Many of my colleagues felt the same, which is why a group of us in the House of Commons got together and decided to give up certain types of plastic for the 40 days of Lent. We wanted to see how difficult it might be to change our habits, and make a tiny contribution to reducing ocean-borne plastic.

Three weeks into the challenge, I am both amazed and shocked by the impact my decision to stop buying any single use plastic has had on my daily life. On the upside, I seem to have lost two kilograms, which just proves how much junk food (always wrapped in plastic) I was eating in my busy daily life.

But overwhelmingly I have discovered that, other than meat, which I always get from my wonderful butcher in Longhorsley village, my late night shopping at the local supermarket has often left me with tinned soup, a bread roll and a banana, such is the prevalence of plastic packaging.

The weekly shopping trip after a 14-hour Friday constituency day has left me ranting in the aisles of Tesco and Sainsbury’s (others will be getting my secret shopper visit shortly!).  All bread is bagged in plastic, and even the fresh bakery products are in paper bags with a plastic window!  Most fruit and veg is pre-bagged in plastic (what if I only wanted two Granny Smiths, not six?) and even where there is loose produce, the bags offered are plastic.

A lovely chap in Tesco’s found me some larger paper bags for my produce, for which I was enormously grateful. But please can we have them out on the shelves for all to use?

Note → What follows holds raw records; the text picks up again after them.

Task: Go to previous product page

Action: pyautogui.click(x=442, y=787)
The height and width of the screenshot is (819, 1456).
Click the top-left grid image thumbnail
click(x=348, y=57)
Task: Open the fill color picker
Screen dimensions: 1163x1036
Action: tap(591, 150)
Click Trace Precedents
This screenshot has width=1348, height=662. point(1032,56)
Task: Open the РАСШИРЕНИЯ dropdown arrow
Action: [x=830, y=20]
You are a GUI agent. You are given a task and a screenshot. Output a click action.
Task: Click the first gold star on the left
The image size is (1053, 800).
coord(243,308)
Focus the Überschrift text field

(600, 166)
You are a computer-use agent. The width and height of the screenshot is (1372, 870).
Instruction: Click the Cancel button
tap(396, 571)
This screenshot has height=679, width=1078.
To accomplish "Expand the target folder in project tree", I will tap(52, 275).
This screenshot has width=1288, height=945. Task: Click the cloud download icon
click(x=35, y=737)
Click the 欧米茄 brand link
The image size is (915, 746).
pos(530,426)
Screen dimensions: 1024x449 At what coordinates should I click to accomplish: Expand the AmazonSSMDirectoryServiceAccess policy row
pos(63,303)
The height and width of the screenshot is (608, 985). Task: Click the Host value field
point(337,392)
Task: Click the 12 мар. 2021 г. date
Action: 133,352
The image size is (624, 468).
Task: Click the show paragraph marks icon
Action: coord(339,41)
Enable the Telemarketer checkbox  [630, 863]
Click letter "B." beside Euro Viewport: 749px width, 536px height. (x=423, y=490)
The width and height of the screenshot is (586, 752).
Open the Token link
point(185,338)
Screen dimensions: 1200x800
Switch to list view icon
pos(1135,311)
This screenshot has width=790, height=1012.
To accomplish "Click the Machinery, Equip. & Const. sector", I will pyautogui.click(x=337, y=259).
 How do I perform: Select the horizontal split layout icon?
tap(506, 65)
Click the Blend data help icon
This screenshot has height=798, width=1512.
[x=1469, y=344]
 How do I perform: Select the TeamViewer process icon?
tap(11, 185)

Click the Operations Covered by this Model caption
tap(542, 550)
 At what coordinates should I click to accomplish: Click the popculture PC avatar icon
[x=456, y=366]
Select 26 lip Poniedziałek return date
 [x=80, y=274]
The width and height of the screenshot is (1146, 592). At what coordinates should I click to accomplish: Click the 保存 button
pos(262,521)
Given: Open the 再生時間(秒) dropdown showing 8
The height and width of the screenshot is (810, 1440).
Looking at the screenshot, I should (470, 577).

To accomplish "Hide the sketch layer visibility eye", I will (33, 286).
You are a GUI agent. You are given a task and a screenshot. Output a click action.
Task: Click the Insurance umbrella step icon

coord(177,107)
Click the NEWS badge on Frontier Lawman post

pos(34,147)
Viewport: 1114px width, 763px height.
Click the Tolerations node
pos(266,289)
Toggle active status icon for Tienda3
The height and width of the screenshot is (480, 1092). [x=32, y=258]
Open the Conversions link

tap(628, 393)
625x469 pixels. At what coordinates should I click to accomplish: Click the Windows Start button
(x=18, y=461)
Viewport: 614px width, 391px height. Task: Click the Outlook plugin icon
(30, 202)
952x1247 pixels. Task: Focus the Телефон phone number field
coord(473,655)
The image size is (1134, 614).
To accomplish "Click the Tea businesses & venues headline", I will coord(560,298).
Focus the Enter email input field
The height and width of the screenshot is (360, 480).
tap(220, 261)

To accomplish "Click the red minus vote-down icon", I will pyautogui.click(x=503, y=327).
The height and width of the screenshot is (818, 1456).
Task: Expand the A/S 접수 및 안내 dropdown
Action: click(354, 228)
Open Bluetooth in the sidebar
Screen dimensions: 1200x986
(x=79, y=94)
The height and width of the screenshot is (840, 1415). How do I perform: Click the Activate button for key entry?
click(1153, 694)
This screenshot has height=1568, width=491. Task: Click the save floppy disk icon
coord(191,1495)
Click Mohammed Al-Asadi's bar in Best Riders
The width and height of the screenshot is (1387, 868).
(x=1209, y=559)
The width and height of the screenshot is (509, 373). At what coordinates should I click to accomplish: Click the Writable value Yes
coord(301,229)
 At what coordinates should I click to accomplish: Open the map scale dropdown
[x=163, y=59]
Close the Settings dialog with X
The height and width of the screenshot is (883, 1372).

And then there are the “buy four tins of/rolls of/packs of”-type products: all packaged in an extra layer of single use plastic, but cheaper to buy in bulk. But why can't I buy four single items (less plastic) for the same price?

I have become acutely aware that if you shop for one it is almost certainly going to be proportionally more expensive. At every level this strikes me as a poor outcome, both for the planet’s wasted resources and for the consumer’s bank balance.

So, in a very small way, I hope that as I discover wasteful plastic packaging and challenge the seller on it, I can encourage changes in packaging through changed habits.  Ultimately, customers deciding not to buy plastic of the sort that would be thrown away and never bio-degrade will alter how producers offer us their goods.

Easy ways to join our @giveupplastic challenge include carrying a refillable water bottle – and asking shops to fill it up for you. Likewise, as The Independent’s Cut the Cup Waste campaign has highlighted, why not get yourself a reusable coffee mug for your morning coffee shop run. Many coffee firms quite rightly now off a discount if you bring your own mug, and it also means one more plastic lid that doesn’t end up in landfill.

As you do your shopping, contemplate the plastic content of each item. If nothing else, you will lose a few pounds from your waist, and find more left in your wallet. 

Remember that anyone who thinks they are too small to make a difference has never been hounded by a mosquito! Join our challenge and give up some plastic today.